Remove SCOBY with plastic fork or tongs and place in a clean jar. There may be a small starter that has formed near the top and the mother starter on the bottom where it settled. They may have fused together. Leave them together to culture another brew or tear apart for another to give away...don't forget the name!
You can choose to let the finished product sit in the jar (without SCOBY) on the counter to develop more fizz or put in the fridge immediately. This will keep a long time, but may also develop a new starter if left undisturbed a while. In this case just strain off the yeast particles and drink as normal.
At day seven this taste was pleasant, slightly sweet with little fizz. I'm letting it sit for a few more days to develop bubbles...because I like bubbles. :)
Voila! A quick easy way to make Kombucha.

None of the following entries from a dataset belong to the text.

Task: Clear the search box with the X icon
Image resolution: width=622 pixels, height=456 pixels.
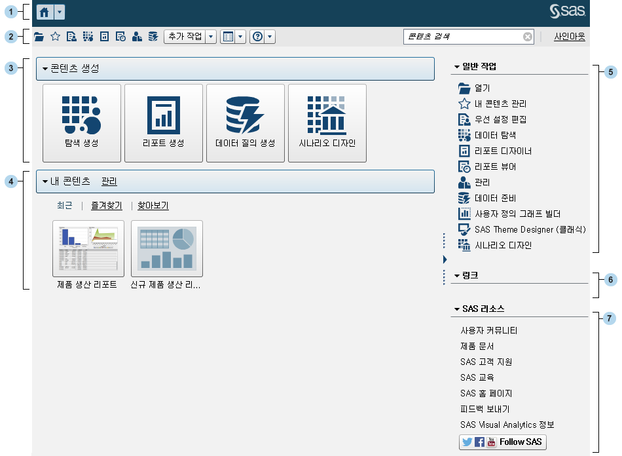Action: [x=528, y=37]

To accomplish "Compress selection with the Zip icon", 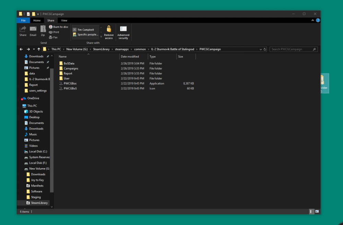I will [43, 29].
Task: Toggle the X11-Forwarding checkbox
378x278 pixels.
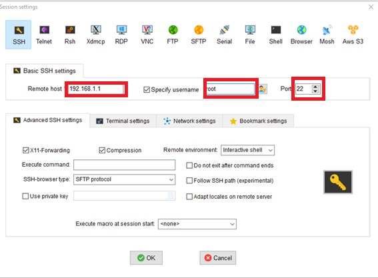Action: click(x=25, y=150)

Since it is considered a health tonic knowing the potential benefits may be motivation to try. I preface this to say that not everyone experiences the same health improvements and since there is a slight alcohol component (less than 1%) sensitive individuals should try it with full knowledge. Start off light and only drink a glass per day to see how your body reacts. Since it is a probiotic it can make your bowels a little...let's say...active. So, build up slowly.